AP facing worst drought in five decades

AP facing worst drought in five decades

The rainfall deficit in the state is 52 per cent, the highest in the last several decades. It has affected the entire state, with the exception of two or three districts.

A power crisis, too, is looming large over the state with major power generating stations getting poor inflows.
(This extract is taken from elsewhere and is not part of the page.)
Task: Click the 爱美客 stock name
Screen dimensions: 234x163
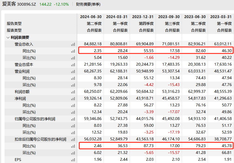Action: point(9,4)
This is likely to hit the Congress government’s election promise of supplying nine hours of free power to the agriculture sector from August 15, two hours more than what is being given since the 2004 elections.

Crops drying up

According to official estimates, less than half of the normal area of 79 lakh ha has been sown during the kharif season.

Out of the 38 lakh ha land, crops in about 9.5 lakh ha have either dried up or are drying up.

The affected crops include paddy, sugar cane, cotton, maize, pulses, soyabean, groundnut and sunflower, among other vegetables.  In the rice bowl districts of East Godavari and West Godavari, paddy was sown in a mere 50 per cent of the normal area.

The failure of rain has also hit about 15 lakh tribal families in the north coastal districts of Srikakulam, Vizianagaram and Visakhapatnam as the yield of forest produce is expected to fall drastically due to the drought.

Each family earns Rs 7,000-8,000 every season by collecting forest produce and supplying it to the government-run procurement agencies. The Opposition parties have attacked the government for the delay in declaring drought and failure to help the affected people.

The principal Opposition, Telugu Desam Party, has alleged that 65 farmers have committed suicide due to crop failure.

Farmer ends life

However, only one suicide, that of 25-year-old Govind Nenawat in a tribal hamlet of Nizamabad district, has been confirmed. Govind had a debt of about Rs 2 lakh and was hoping to repay a substantial part of it by selling his crop.

Rain failed, and his paddy crop dried up. Disheartened, Govind hanged himself from a tree in his field.

All is not lost, if officials are to be believed. If the state gets rain in the next 10 days before the kharif season draws to a close, at least the drying crops can be saved.

They are pinning hope on the low pressure developing in the Bay of Bengal that is expected bring rain in the next 48 hours, according to the Met department. This can bring some relief to the people, who are on the brink of despair.